Alors que, en Europe, 50 % des enfants du XVIIIe siècle mouraient avant d’atteindre l’âge de 15 ans, plus de 83 % de la population avait de grandes chances de vivre jusqu’à 65 ans à la fin du xxe siècle, ce chiffre passant à 28 % pour l’âge de 85 ans [ 2]. Cet allongement de l’existence provient de meilleures conditions de vie, de l’amélioration du suivi et des soins médicaux, les sociétés occidentales consacrant un effort gigantesque à la santé et considérant que toute maladie vaincue est une victoire, et la prolongation de l’existence une avancée. Cet allongement de la durée de vie peut vraisemblablement encore progresser, bien que les généticiens voient dans le dérèglement des gènes avec l’âge une étape inexorable conduisant à la mort. En gérontologie, le cerveau prend une place toute particulière, dans la mesure où la qualité de vie dépend de l’intégrité de son fonctionnement. Or, l’allongement de la durée de vie de l’être humain contemporain est malheureusement en inadéquation avec la détérioration du système nerveux, qui apparaît naturellement trop précocement. Les dégénérescences du système nerveux liées à l’âge concernent de plus en plus d’êtres humains, ce qui interpelle l’ensemble des neurobiologistes.
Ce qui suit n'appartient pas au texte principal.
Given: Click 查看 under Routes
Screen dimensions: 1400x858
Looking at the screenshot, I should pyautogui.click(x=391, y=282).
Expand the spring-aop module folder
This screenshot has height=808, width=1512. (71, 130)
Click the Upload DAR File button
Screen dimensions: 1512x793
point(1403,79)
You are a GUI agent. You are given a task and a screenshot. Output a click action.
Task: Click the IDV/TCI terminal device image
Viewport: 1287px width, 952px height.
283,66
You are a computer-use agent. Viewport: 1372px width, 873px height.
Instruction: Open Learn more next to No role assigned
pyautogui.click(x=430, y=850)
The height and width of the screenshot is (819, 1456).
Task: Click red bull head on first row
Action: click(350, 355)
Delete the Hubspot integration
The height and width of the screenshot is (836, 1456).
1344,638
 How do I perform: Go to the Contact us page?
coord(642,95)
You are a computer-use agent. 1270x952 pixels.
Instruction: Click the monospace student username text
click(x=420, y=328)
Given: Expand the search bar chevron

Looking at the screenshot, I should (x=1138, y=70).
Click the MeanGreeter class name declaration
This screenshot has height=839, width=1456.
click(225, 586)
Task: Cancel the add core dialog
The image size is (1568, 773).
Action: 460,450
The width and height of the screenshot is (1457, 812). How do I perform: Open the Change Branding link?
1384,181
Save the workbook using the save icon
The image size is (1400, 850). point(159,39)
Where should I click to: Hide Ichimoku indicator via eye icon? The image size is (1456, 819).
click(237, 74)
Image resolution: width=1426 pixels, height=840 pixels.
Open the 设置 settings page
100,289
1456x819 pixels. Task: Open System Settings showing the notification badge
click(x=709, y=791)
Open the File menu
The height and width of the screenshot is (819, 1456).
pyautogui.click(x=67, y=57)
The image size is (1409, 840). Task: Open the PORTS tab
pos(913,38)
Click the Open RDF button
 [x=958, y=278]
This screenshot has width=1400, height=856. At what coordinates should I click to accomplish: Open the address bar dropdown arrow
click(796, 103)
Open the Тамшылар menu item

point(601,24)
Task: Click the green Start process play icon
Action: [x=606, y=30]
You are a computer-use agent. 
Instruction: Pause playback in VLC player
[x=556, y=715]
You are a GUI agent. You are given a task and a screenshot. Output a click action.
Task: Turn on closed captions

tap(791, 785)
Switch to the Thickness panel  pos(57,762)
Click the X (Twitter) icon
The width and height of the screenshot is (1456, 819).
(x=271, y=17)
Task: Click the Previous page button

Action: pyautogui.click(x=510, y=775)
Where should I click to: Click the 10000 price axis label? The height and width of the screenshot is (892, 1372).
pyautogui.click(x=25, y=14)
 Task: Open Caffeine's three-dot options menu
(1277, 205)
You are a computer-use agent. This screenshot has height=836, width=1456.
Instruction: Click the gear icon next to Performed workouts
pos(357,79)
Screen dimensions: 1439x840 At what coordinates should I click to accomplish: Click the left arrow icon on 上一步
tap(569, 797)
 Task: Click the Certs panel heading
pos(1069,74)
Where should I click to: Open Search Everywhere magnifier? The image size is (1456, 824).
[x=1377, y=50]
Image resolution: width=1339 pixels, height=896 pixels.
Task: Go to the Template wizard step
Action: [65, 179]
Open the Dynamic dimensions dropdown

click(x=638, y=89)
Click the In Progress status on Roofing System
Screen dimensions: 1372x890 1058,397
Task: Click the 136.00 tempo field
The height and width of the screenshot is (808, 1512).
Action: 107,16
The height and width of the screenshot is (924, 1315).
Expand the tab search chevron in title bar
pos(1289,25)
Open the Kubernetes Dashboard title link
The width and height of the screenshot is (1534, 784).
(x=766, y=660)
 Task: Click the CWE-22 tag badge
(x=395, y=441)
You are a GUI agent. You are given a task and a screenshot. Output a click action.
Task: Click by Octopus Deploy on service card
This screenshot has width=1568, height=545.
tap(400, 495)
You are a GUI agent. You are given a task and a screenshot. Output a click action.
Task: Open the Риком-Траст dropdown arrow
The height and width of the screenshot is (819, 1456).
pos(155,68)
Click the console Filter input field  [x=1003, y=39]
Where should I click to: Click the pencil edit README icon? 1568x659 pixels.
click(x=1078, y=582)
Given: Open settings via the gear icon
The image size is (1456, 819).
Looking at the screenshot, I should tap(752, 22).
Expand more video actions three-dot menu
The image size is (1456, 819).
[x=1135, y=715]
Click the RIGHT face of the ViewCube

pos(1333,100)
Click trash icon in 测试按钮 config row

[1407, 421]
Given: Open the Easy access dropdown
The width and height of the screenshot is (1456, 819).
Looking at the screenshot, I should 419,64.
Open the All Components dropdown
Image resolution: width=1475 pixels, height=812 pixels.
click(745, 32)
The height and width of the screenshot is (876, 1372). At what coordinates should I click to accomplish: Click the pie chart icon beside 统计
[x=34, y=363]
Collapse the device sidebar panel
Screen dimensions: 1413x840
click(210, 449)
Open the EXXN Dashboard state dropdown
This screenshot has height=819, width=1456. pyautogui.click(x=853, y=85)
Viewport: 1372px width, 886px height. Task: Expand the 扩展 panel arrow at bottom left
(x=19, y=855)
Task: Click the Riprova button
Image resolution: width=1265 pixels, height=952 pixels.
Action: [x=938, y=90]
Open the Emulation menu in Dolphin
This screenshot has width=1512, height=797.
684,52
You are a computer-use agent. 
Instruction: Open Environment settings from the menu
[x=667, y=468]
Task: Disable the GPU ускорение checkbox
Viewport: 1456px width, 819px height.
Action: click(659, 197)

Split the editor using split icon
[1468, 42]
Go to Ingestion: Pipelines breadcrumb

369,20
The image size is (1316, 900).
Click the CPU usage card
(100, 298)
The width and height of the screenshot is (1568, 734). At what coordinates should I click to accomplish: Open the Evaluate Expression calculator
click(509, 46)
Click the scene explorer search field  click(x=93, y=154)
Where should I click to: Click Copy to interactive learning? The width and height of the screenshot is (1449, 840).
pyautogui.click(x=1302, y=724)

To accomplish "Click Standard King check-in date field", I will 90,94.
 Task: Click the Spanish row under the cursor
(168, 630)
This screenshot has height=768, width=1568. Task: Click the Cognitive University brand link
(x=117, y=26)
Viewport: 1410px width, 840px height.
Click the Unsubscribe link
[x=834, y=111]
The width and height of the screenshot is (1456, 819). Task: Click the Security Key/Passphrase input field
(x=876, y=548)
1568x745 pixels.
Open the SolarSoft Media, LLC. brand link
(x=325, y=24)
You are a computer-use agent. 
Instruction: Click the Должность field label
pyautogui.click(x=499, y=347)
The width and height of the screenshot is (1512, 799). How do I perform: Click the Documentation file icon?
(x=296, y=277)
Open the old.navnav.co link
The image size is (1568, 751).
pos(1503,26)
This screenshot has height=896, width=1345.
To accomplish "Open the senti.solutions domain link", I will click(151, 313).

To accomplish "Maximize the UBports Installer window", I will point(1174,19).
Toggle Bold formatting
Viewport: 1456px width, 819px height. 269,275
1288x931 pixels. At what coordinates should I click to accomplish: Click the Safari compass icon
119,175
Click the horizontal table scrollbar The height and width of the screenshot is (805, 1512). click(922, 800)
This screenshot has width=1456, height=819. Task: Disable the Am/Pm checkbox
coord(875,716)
Outre l’impact des résultats récents des neurosciences sur la compréhension de l’être biologique qu’est l’homme et sur sa spiritualité, certains de leurs aspects ont des conséquences plus quotidiennes et cruciales, puisqu’ils sont à même de bouleverser les sociétés humaines et leur fonctionnement [2]. Ils démontrent également que si de nouveaux progrès restent à accomplir, leurs retombées doivent associer les neuroscientifiques à une réflexion très large sur leur impact.

References
1.
Fukuyama F. La fin de l’homme, les conséquences de la révolution biotechnique. Paris: La Table Ronde, 2002.
2.
Kirkwood T. Time of our lives: why ageing is neither inevitable nor necessary. Londres: Phoenix, 1999.